FS-Mol: A Few-Shot Learning Dataset of Molecules

Related tags

Deep LearningFS-Mol
Overview

FS-Mol: A Few-Shot Learning Dataset of Molecules

This repository contains data and code for FS-Mol: A Few-Shot Learning Dataset of Molecules.

Installation

  1. Clone or download this repository

  2. Install dependencies

    cd FS-Mol
    
    conda env create -f environment.yml
    conda activate fsmol
    

The code for the Molecule Attention Transformer baseline is added as a submodule of this repository. Hence, in order to be able to run MAT, one has to clone our repository via git clone --recurse-submodules. Alternatively, one can first clone our repository normally, and then set up submodules via git submodule update --init. If the MAT submodule is not set up, all the other parts of our repository should continue to work.

Data

The dataset is available as a download, FS-Mol Data, split into train, valid and test folders.
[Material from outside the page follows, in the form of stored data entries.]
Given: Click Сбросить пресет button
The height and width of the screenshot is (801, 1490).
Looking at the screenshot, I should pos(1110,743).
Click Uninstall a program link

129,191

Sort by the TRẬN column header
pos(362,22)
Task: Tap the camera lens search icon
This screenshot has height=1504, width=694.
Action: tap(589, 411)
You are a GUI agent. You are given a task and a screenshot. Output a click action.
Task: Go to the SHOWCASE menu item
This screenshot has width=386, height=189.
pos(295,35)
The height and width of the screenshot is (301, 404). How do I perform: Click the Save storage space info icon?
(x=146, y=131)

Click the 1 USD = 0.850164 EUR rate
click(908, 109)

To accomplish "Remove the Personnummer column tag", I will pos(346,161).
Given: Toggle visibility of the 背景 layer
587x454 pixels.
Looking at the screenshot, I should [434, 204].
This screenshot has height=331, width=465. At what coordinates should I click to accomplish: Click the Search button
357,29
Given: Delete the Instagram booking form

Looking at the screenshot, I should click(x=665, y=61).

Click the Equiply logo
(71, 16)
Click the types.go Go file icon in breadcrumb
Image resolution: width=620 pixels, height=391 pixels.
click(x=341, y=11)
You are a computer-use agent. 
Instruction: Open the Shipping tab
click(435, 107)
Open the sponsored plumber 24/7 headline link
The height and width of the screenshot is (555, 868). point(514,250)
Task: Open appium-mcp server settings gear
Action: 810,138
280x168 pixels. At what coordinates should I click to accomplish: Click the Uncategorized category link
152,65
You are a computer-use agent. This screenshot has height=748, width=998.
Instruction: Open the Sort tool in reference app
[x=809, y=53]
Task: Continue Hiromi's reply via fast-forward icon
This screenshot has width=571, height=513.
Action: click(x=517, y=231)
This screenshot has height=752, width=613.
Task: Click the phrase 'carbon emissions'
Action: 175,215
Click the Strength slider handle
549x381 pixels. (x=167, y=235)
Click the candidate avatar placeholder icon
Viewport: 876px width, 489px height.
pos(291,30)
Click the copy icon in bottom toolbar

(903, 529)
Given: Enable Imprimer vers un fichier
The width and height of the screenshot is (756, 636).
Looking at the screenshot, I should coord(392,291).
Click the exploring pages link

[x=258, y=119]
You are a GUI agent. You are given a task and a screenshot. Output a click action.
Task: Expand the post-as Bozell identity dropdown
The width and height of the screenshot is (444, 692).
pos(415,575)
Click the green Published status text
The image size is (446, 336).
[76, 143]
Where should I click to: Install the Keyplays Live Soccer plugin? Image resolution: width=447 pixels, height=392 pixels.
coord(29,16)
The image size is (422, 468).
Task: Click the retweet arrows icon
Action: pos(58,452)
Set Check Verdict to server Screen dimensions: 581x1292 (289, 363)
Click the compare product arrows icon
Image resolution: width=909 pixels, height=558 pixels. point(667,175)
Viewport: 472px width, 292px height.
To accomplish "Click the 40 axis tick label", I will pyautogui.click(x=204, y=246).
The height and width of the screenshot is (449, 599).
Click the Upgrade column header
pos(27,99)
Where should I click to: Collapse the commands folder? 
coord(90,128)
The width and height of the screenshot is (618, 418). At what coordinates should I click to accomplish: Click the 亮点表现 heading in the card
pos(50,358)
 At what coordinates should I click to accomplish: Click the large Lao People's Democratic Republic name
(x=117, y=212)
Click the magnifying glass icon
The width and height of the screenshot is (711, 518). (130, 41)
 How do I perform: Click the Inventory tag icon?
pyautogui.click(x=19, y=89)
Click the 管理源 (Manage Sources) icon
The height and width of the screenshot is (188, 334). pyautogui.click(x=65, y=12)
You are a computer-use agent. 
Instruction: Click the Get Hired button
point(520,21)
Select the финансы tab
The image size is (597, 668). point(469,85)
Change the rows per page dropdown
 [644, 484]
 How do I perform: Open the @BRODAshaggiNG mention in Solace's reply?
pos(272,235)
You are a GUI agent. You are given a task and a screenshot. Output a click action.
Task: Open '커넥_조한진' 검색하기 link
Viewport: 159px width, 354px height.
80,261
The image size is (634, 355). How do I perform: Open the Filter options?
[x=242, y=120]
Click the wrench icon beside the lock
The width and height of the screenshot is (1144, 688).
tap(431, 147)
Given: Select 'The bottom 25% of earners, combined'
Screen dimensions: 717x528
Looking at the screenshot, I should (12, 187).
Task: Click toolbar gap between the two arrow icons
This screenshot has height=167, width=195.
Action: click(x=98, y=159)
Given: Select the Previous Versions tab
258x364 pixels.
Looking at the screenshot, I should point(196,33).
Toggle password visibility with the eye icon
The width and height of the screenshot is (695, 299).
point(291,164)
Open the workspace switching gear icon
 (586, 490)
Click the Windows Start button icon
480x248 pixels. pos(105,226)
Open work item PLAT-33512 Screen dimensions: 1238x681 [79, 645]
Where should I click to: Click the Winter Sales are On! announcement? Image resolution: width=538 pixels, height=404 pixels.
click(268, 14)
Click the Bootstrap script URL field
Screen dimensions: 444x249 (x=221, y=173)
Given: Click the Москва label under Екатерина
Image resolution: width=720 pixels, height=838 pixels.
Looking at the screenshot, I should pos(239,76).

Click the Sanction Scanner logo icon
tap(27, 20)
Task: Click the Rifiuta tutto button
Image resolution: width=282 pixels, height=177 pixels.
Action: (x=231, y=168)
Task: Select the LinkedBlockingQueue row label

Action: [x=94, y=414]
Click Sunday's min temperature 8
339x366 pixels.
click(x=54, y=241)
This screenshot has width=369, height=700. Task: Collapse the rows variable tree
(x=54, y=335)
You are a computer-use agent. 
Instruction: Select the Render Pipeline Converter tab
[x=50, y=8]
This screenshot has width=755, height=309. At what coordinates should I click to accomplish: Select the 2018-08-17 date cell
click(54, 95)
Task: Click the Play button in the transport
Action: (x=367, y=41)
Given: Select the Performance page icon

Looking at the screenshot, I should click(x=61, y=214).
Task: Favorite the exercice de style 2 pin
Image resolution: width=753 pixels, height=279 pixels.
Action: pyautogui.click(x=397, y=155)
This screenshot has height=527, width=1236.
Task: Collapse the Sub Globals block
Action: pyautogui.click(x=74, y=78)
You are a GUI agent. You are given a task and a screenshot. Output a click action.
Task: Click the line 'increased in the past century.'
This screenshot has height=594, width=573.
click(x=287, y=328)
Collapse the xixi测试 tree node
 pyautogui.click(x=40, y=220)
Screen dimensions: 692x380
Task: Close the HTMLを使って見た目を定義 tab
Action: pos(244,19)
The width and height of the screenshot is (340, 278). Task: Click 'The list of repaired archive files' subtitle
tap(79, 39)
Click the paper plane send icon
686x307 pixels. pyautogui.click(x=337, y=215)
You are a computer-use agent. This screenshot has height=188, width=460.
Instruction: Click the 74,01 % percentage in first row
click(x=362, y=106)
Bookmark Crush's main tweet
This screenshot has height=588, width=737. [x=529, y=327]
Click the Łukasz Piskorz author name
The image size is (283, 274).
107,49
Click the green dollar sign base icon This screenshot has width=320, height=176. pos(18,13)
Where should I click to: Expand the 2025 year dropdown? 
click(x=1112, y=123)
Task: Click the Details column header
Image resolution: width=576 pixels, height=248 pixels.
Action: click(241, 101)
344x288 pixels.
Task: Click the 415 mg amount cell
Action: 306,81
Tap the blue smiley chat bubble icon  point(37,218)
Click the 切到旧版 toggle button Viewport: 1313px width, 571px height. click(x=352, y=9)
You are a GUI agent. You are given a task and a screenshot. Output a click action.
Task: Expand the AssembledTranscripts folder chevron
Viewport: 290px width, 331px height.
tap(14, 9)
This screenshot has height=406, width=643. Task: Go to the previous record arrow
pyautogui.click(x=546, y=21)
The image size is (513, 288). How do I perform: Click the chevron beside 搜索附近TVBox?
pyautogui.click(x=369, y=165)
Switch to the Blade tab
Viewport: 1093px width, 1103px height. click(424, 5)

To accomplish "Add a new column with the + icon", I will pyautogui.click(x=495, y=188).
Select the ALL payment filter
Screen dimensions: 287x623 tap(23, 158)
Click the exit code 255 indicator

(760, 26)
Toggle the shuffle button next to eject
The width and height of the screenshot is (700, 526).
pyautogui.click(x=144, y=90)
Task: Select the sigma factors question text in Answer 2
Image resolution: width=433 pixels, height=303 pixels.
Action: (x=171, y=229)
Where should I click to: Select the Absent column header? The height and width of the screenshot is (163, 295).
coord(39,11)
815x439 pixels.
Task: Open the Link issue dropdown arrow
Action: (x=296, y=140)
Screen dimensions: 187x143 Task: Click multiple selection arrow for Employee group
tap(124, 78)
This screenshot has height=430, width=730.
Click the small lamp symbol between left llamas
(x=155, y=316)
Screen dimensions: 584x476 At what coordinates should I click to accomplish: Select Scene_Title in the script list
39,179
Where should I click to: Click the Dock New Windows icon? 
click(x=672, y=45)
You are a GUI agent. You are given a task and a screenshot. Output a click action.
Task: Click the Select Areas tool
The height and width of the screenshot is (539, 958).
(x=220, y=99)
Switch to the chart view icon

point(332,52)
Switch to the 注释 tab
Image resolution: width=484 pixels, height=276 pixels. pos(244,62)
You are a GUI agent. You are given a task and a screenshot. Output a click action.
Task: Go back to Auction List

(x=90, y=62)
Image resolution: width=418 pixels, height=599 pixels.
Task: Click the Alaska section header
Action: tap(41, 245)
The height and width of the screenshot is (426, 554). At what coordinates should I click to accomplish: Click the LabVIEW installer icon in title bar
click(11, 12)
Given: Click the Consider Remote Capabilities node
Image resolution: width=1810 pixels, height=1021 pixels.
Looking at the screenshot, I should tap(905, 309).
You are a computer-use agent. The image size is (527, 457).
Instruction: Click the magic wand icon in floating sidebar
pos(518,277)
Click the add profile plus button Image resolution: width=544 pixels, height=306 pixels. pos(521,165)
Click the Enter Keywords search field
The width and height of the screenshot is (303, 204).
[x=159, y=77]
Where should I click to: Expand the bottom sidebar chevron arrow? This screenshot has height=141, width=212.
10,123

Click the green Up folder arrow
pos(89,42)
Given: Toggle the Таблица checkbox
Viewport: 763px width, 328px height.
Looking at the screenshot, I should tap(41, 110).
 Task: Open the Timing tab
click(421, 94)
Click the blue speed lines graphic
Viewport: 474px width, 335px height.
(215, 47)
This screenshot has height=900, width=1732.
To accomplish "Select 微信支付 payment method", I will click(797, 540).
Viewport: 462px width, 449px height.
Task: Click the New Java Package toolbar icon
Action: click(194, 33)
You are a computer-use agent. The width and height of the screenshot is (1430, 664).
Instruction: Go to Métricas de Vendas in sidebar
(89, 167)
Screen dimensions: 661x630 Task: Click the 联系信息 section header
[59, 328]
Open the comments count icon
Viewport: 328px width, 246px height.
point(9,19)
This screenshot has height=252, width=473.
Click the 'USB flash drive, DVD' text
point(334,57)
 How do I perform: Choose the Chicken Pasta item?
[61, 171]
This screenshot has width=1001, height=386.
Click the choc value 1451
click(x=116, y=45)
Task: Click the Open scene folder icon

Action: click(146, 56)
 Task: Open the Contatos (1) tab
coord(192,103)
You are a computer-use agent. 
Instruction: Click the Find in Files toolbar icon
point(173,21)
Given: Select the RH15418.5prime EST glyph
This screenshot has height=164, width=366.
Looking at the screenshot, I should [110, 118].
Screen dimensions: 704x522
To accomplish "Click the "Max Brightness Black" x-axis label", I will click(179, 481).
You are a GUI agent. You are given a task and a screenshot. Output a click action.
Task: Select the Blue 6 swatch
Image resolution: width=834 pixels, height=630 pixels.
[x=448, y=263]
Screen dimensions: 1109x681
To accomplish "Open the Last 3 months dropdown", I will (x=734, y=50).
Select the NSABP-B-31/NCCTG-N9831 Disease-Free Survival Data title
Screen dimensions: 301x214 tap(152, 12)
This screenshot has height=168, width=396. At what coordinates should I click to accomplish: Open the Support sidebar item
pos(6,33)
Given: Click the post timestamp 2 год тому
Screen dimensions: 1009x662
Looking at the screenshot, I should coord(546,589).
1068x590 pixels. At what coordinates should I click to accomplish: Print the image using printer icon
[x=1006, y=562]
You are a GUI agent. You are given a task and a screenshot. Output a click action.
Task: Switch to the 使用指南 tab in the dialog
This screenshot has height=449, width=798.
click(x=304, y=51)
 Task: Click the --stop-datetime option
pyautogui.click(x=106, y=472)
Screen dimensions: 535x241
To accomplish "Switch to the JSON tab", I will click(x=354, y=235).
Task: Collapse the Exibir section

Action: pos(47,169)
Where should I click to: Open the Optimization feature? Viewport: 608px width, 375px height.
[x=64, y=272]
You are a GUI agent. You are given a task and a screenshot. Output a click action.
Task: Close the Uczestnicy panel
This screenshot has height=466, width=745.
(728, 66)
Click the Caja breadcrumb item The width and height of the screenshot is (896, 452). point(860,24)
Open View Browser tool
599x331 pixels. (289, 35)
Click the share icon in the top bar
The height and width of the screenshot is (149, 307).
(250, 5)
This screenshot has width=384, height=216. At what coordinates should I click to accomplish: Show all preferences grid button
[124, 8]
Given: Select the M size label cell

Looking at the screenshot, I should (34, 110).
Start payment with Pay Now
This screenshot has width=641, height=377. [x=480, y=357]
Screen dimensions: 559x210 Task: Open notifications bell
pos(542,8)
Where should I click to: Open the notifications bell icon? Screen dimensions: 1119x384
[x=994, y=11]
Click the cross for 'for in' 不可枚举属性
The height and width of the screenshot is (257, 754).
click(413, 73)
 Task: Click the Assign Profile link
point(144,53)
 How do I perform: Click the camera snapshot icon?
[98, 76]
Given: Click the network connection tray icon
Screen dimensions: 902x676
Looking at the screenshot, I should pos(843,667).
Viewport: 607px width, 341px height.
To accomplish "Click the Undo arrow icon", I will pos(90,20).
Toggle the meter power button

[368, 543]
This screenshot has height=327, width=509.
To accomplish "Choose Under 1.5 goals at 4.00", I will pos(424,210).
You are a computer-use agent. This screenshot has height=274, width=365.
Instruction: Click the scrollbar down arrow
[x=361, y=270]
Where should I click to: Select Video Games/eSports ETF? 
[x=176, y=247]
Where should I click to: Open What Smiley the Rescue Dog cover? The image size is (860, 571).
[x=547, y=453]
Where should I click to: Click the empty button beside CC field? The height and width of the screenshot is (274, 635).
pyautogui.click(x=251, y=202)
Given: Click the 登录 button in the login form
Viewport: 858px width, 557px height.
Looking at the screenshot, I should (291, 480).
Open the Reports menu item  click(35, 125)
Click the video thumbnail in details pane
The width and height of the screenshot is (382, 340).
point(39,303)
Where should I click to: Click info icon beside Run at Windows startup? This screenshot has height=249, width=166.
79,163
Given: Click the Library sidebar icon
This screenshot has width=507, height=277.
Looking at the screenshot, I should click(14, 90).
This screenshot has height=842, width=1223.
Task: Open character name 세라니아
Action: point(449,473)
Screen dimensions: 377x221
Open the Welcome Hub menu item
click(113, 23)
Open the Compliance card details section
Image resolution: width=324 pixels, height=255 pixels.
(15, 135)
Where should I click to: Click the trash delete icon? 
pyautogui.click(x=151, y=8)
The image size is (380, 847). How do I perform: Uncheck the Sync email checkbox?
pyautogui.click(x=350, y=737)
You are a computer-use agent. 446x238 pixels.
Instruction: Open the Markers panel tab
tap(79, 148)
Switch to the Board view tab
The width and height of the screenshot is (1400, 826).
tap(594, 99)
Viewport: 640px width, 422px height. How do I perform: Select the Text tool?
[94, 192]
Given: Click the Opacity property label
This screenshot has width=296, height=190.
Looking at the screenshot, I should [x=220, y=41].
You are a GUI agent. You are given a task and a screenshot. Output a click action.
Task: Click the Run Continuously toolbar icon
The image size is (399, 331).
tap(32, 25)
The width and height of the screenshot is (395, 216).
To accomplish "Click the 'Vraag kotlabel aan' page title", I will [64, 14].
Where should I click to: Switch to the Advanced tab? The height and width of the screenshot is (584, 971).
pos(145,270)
Additionally, we specify which tasks are to be used with the file datasets/fsmol-0.1.json, a default list of tasks for each data fold. We note that the complete dataset contains many more tasks. Should use of all possible training tasks available be desired, the training script argument --task_list_file datasets/entire_train_set.json should be used. The task lists will be used to version FS-Mol in future iterations as more data becomes available via ChEMBL.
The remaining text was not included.